◆ Passage ◆
______

Question

find $$\int_{C} \vec{F} \cdot d \vec{r}$$ where $$C$$ is a circle of radius 2 in the plane $$x+y+z=3,$$ centered at (1,1,1) and oriented clockwise when viewed from the origin.$$\vec{F}=\left(2 y+e^{x}\right) \vec{i}+((\sin y)-x) \vec{j}+\left(2 y-x+\cos z^{2}\right) \vec{k}$$

Answer

**step1 Identify the Goal and Choose the Method**

The problem asks to calculate a line integral of a vector field over a closed curve. For such problems, Stokes' Theorem is a powerful tool that transforms a line integral around a closed curve into a surface integral over any surface bounded by that curve. This often simplifies the calculation.

$$\oint_C \vec{F} \cdot d\vec{r} = \iint_S (\nabla \times \vec{F}) \cdot d\vec{S}$$

Here, $$C$$ is the given circle, and $$S$$ will be the circular disk bounded by $$C$$.

**step2 Calculate the Curl of the Vector Field**

First, we need to compute the curl of the given vector field $$\vec{F}$$. The curl is a vector operator that shows the "rotation" of a vector field. The vector field is given as:

$$\vec{F}=\left(2 y+e^{x}\right) \vec{i}+((\sin y)-x) \vec{j}+\left(2 y-x+\cos z^{2}\right) \vec{k}$$

Let $$F_x = 2y + e^x$$, $$F_y = \sin y - x$$, and $$F_z = 2y - x + \cos z^2$$. The curl formula is:

$$\nabla \times \vec{F} = \left(\frac{\partial F_z}{\partial y} - \frac{\partial F_y}{\partial z}\right)\vec{i} + \left(\frac{\partial F_x}{\partial z} - \frac{\partial F_z}{\partial x}\right)\vec{j} + \left(\frac{\partial F_y}{\partial x} - \frac{\partial F_x}{\partial y}\right)\vec{k}$$

Now we calculate the necessary partial derivatives:

$$\frac{\partial F_z}{\partial y} = \frac{\partial}{\partial y}(2y - x + \cos z^2) = 2$$

$$\frac{\partial F_y}{\partial z} = \frac{\partial}{\partial z}(\sin y - x) = 0$$

$$\frac{\partial F_x}{\partial z} = \frac{\partial}{\partial z}(2y + e^x) = 0$$

$$\frac{\partial F_z}{\partial x} = \frac{\partial}{\partial x}(2y - x + \cos z^2) = -1$$

$$\frac{\partial F_y}{\partial x} = \frac{\partial}{\partial x}(\sin y - x) = -1$$

$$\frac{\partial F_x}{\partial y} = \frac{\partial}{\partial y}(2y + e^x) = 2$$

Substitute these derivatives into the curl formula:

$$\nabla \times \vec{F} = (2 - 0)\vec{i} + (0 - (-1))\vec{j} + (-1 - 2)\vec{k} = 2\vec{i} + \vec{j} - 3\vec{k}$$

**step3 Determine the Normal Vector for the Surface Integral**

Next, we need to find the unit normal vector $$\hat{n}$$ to the surface $$S$$ (the circular disk) that is consistent with the orientation of the curve $$C$$. The surface $$S$$ lies in the plane $$x+y+z=3$$. The normal vector to this plane is $$\vec{N} = \langle 1, 1, 1 \rangle$$. The unit normal vector to the plane can be $$\pm \frac{\langle 1, 1, 1 \rangle}{\sqrt{1^2+1^2+1^2}} = \pm \frac{1}{\sqrt{3}}\langle 1, 1, 1 \rangle$$.

______

◆ Activity list ◆
**A.** According to the solution, what is the curl of the given vector field?
**B.** Reproduce the solution starting with "The problem asks" and going on through "bounded by $$C$$.", renaming "powerful tool" to "effective tool".

◆ Data ◆
______

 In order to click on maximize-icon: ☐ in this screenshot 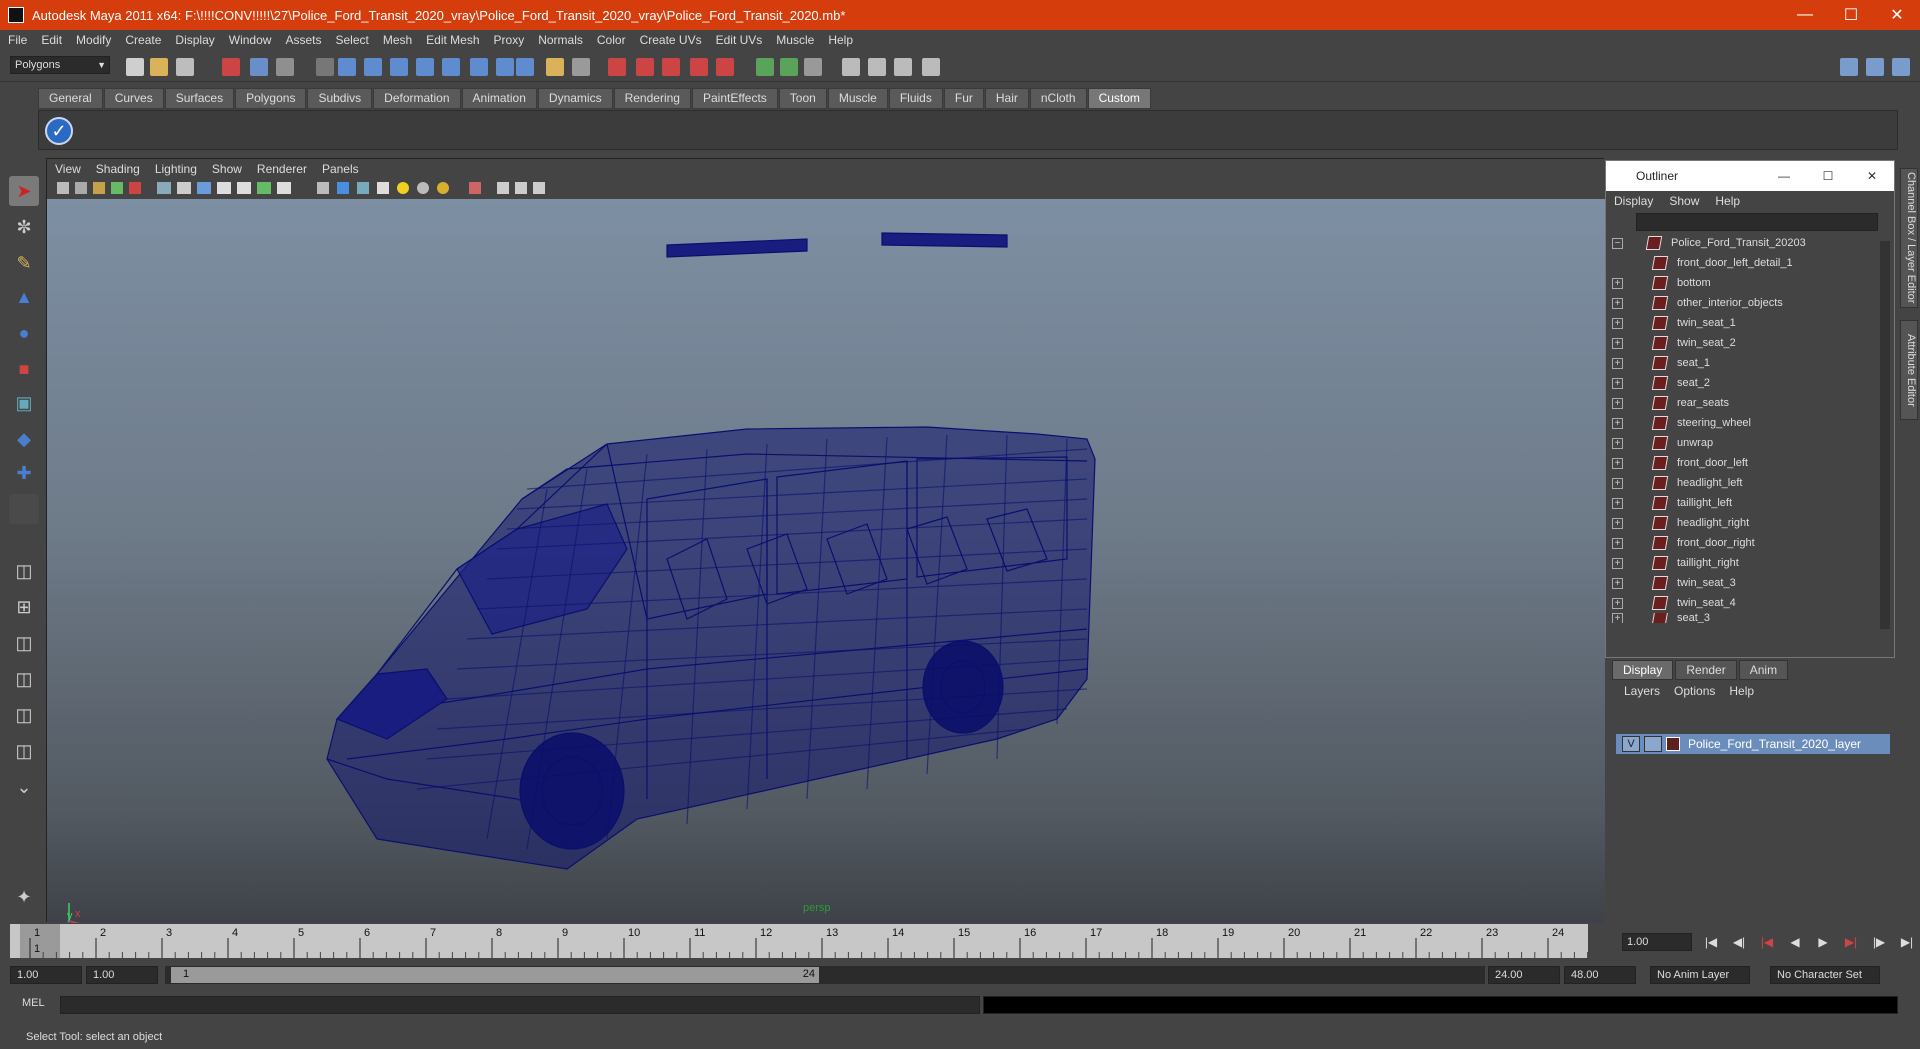, I will do `click(1851, 15)`.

______

◆ Answers to each task ◆
**A.** 2i + j − 3k

**B.**
The problem asks to calculate a line integral of a vector field over a closed curve. For such problems, Stokes' Theorem is a effective tool that transforms a line integral around a closed curve into a surface integral over any surface bounded by that curve. This often simplifies the calculation.

$$\oint_C \vec{F} \cdot d\vec{r} = \iint_S (\nabla \times \vec{F}) \cdot d\vec{S}$$

Here, $$C$$ is the given circle, and $$S$$ will be the circular disk bounded by $$C$$.